WHAT IS ASKED:
Report each line in the listing below that contains the word "bracing".

INFORMATION SUPPLIED:
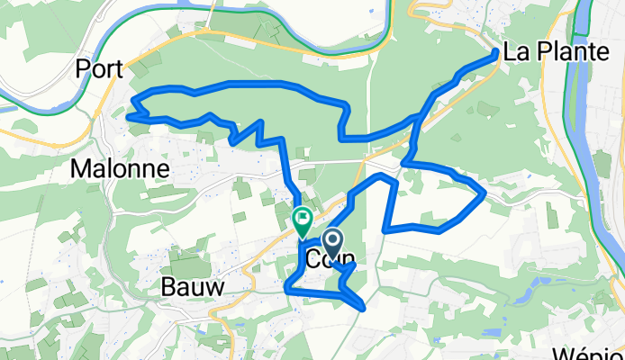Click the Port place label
(x=98, y=69)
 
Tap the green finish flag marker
(x=303, y=217)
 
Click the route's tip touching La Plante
(x=496, y=54)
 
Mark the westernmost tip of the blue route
(x=129, y=115)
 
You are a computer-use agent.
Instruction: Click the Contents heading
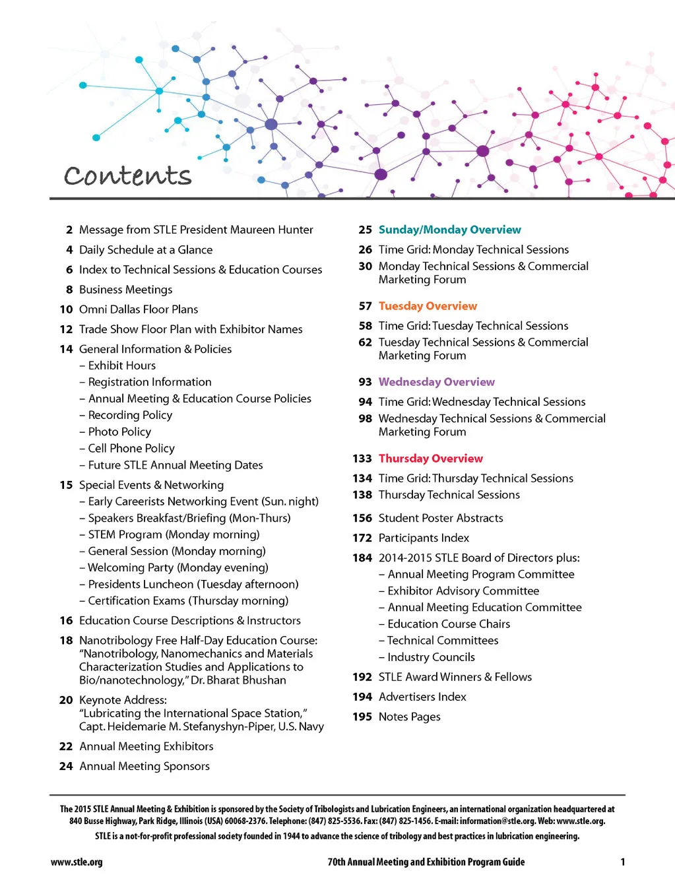127,176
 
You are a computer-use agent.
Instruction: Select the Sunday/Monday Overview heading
449,230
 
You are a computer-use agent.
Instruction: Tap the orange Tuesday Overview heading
428,306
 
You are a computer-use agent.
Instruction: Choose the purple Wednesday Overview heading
436,382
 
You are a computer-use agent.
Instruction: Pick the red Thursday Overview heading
430,459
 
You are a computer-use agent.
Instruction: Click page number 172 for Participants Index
362,538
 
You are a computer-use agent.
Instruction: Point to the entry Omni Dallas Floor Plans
139,309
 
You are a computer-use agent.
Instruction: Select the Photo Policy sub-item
119,432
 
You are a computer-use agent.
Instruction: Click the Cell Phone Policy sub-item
131,449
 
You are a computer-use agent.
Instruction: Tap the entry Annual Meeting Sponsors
145,767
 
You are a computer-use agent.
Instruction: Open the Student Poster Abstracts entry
441,519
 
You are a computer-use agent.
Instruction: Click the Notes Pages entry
409,717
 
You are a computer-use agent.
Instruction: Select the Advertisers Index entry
422,697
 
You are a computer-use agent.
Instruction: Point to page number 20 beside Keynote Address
66,700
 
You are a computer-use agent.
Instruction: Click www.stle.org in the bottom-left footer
77,862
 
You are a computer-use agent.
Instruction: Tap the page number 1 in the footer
622,862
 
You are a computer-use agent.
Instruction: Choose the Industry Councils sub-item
431,657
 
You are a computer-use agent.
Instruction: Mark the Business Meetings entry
125,290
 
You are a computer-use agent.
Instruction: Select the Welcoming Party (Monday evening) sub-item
178,568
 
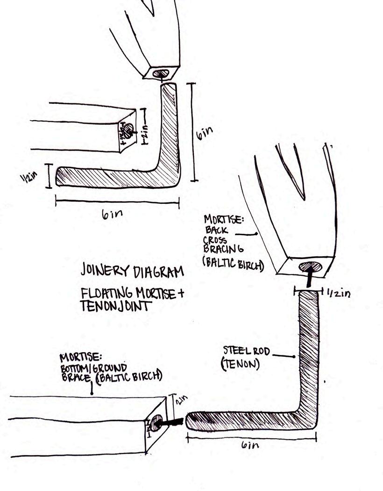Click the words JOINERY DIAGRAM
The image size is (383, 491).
[x=132, y=271]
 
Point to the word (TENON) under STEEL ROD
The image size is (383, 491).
[x=240, y=363]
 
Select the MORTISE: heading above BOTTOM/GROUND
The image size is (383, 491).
[x=78, y=358]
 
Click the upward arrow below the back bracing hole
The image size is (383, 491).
[x=309, y=280]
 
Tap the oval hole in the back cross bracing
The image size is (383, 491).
[x=310, y=267]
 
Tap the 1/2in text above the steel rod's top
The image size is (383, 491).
[x=338, y=293]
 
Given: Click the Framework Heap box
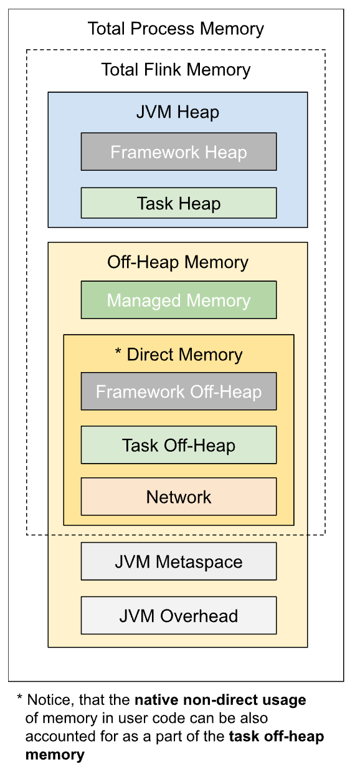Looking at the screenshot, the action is pyautogui.click(x=179, y=151).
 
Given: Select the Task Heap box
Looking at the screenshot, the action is pyautogui.click(x=179, y=203).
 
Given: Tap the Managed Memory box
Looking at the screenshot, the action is pyautogui.click(x=179, y=300).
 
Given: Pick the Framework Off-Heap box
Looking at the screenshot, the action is pyautogui.click(x=179, y=391).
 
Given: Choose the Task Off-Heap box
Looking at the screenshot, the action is pyautogui.click(x=179, y=445).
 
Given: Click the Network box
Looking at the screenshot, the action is pyautogui.click(x=179, y=497).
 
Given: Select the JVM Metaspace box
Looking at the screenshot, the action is pyautogui.click(x=179, y=561).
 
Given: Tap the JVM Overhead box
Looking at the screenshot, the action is pyautogui.click(x=179, y=616).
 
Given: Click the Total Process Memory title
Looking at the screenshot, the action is pyautogui.click(x=176, y=29).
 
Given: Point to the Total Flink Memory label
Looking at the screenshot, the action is pyautogui.click(x=176, y=70).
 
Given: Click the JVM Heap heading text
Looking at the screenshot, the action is pyautogui.click(x=178, y=112).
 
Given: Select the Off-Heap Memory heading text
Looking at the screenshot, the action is pyautogui.click(x=178, y=262).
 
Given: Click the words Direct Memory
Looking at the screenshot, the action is pyautogui.click(x=185, y=355).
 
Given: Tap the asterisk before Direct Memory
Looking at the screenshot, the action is pyautogui.click(x=118, y=351).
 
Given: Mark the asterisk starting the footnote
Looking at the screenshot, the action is pyautogui.click(x=19, y=697).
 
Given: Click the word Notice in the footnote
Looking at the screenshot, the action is pyautogui.click(x=50, y=700).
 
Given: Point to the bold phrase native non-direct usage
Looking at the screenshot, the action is pyautogui.click(x=220, y=700).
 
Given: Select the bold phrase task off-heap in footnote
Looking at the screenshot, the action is pyautogui.click(x=277, y=737).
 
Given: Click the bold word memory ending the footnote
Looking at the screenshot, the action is pyautogui.click(x=55, y=755).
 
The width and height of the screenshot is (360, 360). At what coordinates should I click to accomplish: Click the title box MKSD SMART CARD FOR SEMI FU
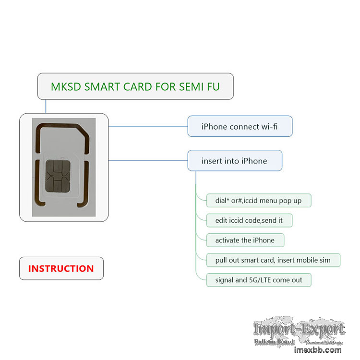[x=135, y=86]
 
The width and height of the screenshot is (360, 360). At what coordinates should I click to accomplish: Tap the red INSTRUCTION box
[x=61, y=269]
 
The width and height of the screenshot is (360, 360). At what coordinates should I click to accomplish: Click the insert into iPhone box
[x=234, y=161]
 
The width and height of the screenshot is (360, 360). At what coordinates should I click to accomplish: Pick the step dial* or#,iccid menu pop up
[x=259, y=200]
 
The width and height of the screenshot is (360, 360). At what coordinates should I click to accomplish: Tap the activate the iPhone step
[x=245, y=240]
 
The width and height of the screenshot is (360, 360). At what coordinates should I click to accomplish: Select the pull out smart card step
[x=273, y=260]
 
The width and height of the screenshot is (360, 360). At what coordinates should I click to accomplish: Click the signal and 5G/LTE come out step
[x=259, y=280]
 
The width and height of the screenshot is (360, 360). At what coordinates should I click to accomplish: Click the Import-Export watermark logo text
[x=299, y=329]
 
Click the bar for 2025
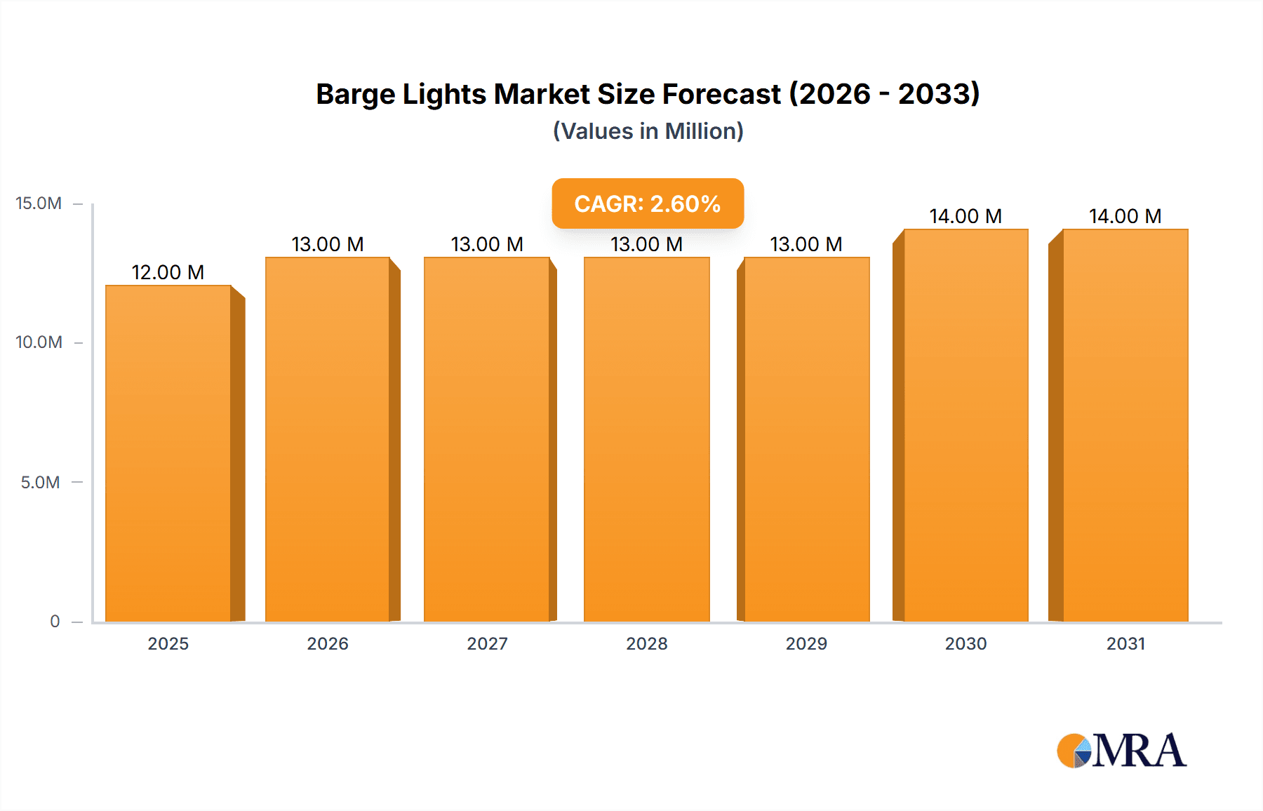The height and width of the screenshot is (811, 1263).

THE COMPLETED TASK:
Click the upward arrow below the back bracing hole
Tap the oval hole in the back cross bracing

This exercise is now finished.